A report earlier this year from the Alliance for Integrity and Reform of 340B, which includes PhRMA, drug manufacturers and patient groups, found that charity care represents 1 percent or less of patient costs at approximately one-quarter of 340B hospitals. Slafsky’s group said the report was based on “unreliable estimates of charity care” and that the average 340B hospital provides three times more uncompensated care than non 340B hospitals.
A Question Of Authority
The federal Health Resources and Services Administration (HRSA) runs the 340B program. In 2011, a Government Accountability Office report called HRSA’s oversight of the program “inadequate” because it primarily relied on self-policing by the participating entities and drug makers. A HRSA spokesman said the agency has taken several steps to address those concerns, including auditing some program participants.
In May the U.S. District Court for the District of Columbia struck down a HRSA regulation governing orphan drug sales under the 340B program and said the agency did not have the authority to issue the regulation. The court ruling has “thrown into question HRSA’s ability to issue broad regulations” about the program, said Ellyn L. Sternfield, an attorney with the firm Mintz Levin.
Despite the ruling, HRSA officials said in a web posting last week they are continuing to move forward. They have not yet said if they will appeal the court’s decision. PhRMA, which sued to stop the orphan drug rule, said in a statement, “PhRMA believes HRSA may not issue the orphan drug rule and therefore its web posting regarding the orphan drug exclusion is improper.”
The HRSA proposed regulation has been expected to touch on several key areas including:
– Eligible patients: Patients who have a “relationship” with a 340B hospital or clinic are eligible to receive the discounted 340b drugs. But exactly what constitutes such a relationship isn’t clearly defined. “There’s always been a discussion about who truly is a patient of a covered entity and who truly can receive a 340B drug,” said David Ivill, a 340B expert with the law firm McDermott Will & Emery.

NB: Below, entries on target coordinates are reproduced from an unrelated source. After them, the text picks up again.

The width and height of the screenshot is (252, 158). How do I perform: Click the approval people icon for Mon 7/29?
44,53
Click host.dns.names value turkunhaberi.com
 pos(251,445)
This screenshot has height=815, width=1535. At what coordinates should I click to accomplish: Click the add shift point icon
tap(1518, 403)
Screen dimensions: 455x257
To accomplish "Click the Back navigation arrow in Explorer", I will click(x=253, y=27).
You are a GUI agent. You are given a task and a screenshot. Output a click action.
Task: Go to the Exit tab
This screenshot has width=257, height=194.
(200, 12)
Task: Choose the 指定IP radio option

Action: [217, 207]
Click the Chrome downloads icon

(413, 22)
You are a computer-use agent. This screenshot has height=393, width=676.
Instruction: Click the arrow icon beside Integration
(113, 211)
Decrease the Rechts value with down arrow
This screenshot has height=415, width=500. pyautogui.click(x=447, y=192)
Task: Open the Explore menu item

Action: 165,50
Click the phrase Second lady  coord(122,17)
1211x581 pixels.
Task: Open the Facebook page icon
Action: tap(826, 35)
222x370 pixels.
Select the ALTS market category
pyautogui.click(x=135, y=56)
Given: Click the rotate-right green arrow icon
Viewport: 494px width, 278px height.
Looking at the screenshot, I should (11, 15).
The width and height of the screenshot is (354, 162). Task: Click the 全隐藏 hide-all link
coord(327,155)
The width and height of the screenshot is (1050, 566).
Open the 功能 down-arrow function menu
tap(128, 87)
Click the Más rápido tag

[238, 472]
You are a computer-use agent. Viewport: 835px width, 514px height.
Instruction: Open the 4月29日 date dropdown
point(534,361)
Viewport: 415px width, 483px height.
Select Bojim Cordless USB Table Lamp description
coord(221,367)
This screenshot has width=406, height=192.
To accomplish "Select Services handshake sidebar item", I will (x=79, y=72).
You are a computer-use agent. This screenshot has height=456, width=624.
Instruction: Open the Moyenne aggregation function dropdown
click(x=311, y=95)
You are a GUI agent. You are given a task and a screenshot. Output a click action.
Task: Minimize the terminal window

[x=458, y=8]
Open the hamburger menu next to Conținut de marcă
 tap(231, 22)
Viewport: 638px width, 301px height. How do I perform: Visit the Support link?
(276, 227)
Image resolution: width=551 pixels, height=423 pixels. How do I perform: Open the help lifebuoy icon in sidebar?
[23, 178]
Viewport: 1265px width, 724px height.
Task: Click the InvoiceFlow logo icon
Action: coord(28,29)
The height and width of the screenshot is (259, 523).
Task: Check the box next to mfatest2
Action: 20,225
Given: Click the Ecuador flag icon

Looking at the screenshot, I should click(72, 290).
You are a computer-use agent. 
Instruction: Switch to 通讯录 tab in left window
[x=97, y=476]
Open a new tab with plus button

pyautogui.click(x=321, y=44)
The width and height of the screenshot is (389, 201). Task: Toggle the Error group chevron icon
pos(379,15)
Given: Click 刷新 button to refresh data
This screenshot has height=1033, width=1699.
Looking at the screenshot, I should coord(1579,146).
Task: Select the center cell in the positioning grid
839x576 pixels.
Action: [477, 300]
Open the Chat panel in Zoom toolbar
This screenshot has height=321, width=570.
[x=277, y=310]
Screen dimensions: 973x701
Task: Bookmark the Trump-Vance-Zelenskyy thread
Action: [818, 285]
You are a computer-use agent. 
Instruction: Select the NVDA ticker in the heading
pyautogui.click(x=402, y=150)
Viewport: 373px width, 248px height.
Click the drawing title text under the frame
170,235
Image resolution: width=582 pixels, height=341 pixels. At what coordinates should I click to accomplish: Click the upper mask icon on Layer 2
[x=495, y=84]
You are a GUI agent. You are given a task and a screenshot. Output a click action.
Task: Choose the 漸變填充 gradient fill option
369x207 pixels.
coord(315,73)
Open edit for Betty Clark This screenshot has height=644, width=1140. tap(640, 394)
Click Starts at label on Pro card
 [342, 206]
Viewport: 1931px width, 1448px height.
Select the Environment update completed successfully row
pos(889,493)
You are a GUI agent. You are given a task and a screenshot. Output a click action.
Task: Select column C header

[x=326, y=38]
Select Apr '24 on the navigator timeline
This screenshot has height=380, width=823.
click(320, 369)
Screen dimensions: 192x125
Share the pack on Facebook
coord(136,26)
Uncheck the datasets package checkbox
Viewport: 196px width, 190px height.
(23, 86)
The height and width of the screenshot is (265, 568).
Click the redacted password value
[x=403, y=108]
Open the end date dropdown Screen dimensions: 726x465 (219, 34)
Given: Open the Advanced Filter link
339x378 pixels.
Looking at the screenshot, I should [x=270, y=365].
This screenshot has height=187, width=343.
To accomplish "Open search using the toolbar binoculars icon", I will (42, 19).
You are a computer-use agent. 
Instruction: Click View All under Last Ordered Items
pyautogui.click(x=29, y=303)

– Eligible facilities: Currently if a clinic is included in an eligible hospital’s Medicare cost report it can qualify for 340B drug pricing. Analysts expect a new regulation would provide more clarity on which facilities qualify and which ones don’t. While one part of a qualifying 340B hospital might serve large number of poorer patients, an affiliated clinic could see mostly insured patients. Under current rules both qualify to receive the discounted drugs.
– Contract pharmacies: Some providers in the 340B program can contract with outside pharmacies, like Walgreens, to give patients the flexibility of filling their prescriptions at locations that may be more convenient than a hospital pharmacy. A report released in February by the HHS Inspector General found inconsistencies in how some contract pharmacies determine who is eligible for the discounts and in how they conduct the oversight activities that HRSA recommends. In a statement, a HRSA spokesman said the agency has followed up individually with pharmacies identified in the report “to determine necessary next steps.”